Sasha Rudensky is a Russian-born artist residing in New York City and Connecticut. She studied Studio Art and Russian Literature at Wesleyan University where she received a BA in 2001. She received her MFA in photography from Yale University in 2008. Sasha is currently an Assistant Professor of Photography at Wesleyan University.

Tell us about your background, where and when did you study photography, who were your teachers, who influenced you the most? In one of your interviews you mentioned that one of your teachers of photography (during undergraduate studies) was mostly interested in nude photography. Influenced by him you tried to do nude photography as well, but very soon you realised that it is not your cup of tea and you decided to learn photography by yourself (that was before you applied for a Master Program in Yale University). How did you overcome the influence of the teacher, I suppose it is not easy for a young photographer when there is an authoritative tutor?
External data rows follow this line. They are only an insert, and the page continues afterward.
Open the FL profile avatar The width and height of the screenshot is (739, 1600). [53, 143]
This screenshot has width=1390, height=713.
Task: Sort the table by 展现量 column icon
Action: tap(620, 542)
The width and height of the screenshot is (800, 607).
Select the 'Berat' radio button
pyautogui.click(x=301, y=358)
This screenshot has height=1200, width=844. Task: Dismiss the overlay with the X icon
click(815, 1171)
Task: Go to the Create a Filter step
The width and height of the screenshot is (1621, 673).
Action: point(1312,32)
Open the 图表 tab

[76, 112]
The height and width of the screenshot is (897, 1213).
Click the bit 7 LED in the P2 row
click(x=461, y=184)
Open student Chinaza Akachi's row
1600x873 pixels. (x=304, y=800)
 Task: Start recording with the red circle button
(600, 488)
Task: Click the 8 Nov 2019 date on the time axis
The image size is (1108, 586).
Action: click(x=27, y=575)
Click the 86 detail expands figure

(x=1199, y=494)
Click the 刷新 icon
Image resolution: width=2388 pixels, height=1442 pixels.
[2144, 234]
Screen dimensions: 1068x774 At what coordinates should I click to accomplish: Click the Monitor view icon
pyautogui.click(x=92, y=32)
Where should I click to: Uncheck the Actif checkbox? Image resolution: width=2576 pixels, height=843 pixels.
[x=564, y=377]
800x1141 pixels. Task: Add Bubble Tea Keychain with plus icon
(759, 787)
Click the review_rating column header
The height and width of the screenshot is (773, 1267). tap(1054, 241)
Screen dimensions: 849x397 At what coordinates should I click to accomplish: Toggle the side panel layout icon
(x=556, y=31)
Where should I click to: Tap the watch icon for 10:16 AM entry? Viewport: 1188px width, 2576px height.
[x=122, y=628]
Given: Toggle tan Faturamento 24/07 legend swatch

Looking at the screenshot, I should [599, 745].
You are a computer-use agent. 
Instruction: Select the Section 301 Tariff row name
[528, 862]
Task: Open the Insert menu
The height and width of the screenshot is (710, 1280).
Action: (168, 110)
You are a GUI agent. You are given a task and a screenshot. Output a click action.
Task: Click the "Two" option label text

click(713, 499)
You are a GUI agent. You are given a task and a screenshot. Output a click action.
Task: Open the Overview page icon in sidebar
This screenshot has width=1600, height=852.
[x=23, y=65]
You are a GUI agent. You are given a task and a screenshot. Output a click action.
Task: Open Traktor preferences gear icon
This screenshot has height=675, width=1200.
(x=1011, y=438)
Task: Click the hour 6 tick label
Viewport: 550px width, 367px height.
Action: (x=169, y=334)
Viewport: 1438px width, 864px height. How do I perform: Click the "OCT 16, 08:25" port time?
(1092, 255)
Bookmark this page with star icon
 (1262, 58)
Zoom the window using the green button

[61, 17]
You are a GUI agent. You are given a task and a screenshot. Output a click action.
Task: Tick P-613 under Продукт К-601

Sasha Rudensky (SR): I started taking pictures in high school, fairly early, because I was in love with a boy who liked photography. I was a good student, and enjoyed most of my classes, but derived a more intense kind of pleasure and excitement from taking photographs and spending time in the darkroom. Coming from an intensely academic family and an elite prep school, I never seriously considered art as a career or a serious pursuit, and went on to a good liberal arts college intending to study literature, philosophy, and history. I did enroll in photography courses during my first year, and again felt that I was more intimately connected to that medium than anything else that I was studying.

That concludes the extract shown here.